Immunohistochemistry for alpha-actin (a marker of SMC) and PCNA in SMC in both TI, and TM represented the proliferation of SMC (Figure 2A). The comparison of proliferative index (percentages of PCNA expressed SMC) among groups was shown in Figure 2B. TNF-α (66.0 ± 0.38%, p = 0.000), T + nLDL (57.40 ± 3.19%, p = 0.000), and T + oxLDL (49.18 ± 3.43%, p = 0.001) treatments significantly promoted SMC proliferation. There was no significant difference in SMC proliferation between T + nLDL and T + oxLDL (p = 0.413), or TNF-α and T + nLDL induction (p = 0.563), or HSV at D0 and in the medium alone (P = 0.182).

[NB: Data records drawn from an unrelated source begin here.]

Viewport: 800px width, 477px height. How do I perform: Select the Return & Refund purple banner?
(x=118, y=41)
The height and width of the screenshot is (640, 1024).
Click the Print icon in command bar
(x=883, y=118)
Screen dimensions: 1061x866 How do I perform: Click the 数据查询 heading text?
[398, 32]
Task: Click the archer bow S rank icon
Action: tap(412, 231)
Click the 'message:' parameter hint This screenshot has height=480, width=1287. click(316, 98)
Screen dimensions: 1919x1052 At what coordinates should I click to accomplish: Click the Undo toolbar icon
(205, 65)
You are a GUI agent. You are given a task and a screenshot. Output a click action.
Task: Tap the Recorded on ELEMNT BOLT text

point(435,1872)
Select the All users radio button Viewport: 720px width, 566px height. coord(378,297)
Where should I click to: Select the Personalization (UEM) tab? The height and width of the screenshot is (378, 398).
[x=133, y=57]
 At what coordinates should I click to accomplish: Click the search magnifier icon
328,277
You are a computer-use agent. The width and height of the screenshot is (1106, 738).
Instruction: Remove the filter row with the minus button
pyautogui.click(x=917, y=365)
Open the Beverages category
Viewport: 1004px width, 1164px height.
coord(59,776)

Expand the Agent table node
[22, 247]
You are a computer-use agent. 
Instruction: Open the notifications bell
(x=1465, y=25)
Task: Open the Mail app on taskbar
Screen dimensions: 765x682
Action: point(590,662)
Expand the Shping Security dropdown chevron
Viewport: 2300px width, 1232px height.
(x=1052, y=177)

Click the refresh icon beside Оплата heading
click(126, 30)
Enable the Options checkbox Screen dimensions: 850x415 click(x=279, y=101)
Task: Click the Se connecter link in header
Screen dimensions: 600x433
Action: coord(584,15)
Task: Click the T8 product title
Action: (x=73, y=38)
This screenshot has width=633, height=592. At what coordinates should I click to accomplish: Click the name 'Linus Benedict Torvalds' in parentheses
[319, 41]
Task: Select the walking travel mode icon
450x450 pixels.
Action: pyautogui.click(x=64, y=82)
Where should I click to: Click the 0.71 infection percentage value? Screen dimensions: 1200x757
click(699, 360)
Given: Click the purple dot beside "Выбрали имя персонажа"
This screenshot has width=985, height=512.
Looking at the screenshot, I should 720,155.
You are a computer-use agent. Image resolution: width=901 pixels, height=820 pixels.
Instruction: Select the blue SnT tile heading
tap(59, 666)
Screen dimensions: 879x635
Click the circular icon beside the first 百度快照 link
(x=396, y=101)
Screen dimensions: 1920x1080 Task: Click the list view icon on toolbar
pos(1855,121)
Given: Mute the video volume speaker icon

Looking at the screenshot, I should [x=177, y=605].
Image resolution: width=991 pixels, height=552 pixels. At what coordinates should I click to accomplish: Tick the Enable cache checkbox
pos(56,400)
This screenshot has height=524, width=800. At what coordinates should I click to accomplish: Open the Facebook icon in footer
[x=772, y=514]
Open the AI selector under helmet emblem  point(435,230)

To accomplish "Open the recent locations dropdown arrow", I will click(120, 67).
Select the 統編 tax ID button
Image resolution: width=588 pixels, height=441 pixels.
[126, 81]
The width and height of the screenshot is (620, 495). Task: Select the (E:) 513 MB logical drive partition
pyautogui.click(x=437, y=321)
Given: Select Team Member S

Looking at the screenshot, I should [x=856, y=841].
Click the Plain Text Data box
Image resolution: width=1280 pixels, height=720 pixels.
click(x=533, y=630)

Proliferation of SMC in HSV cultured with T + LDL. (A) Nuclear expression of proliferating cell nuclear antigen (PCNA) by immunohistochemical staining; (a), markedly localization of PCNA in nuclei of lymphoblasts in marginal zone of human tonsillitis section (PCNA positive control staining, original magnification x 200); b and c, double immunostaining of HSV rings (original magnification x 400); on day 0 (b) and day 14 after cultured with T (5 ng/ml) + oxLDL (50 μg/ml) (c), PCNA in nuclei and alpha actin in cytoplasm of SMC, inlet with x1000 magnification. PCNA and alpha actin positive reactivity was visualized with peroxidase substrate DAB (brown color) and Nova Red (red color), respectively. (B) Percentages of PCNA expressed SMC in HSV rings were compared among all groups as mentioned above. Data are means ± SEM from 3 - 6 independent experiments. Significant differences among groups are indicated; * p- valves = 0.00, ** p- valves < 0.05, and *** = not significant.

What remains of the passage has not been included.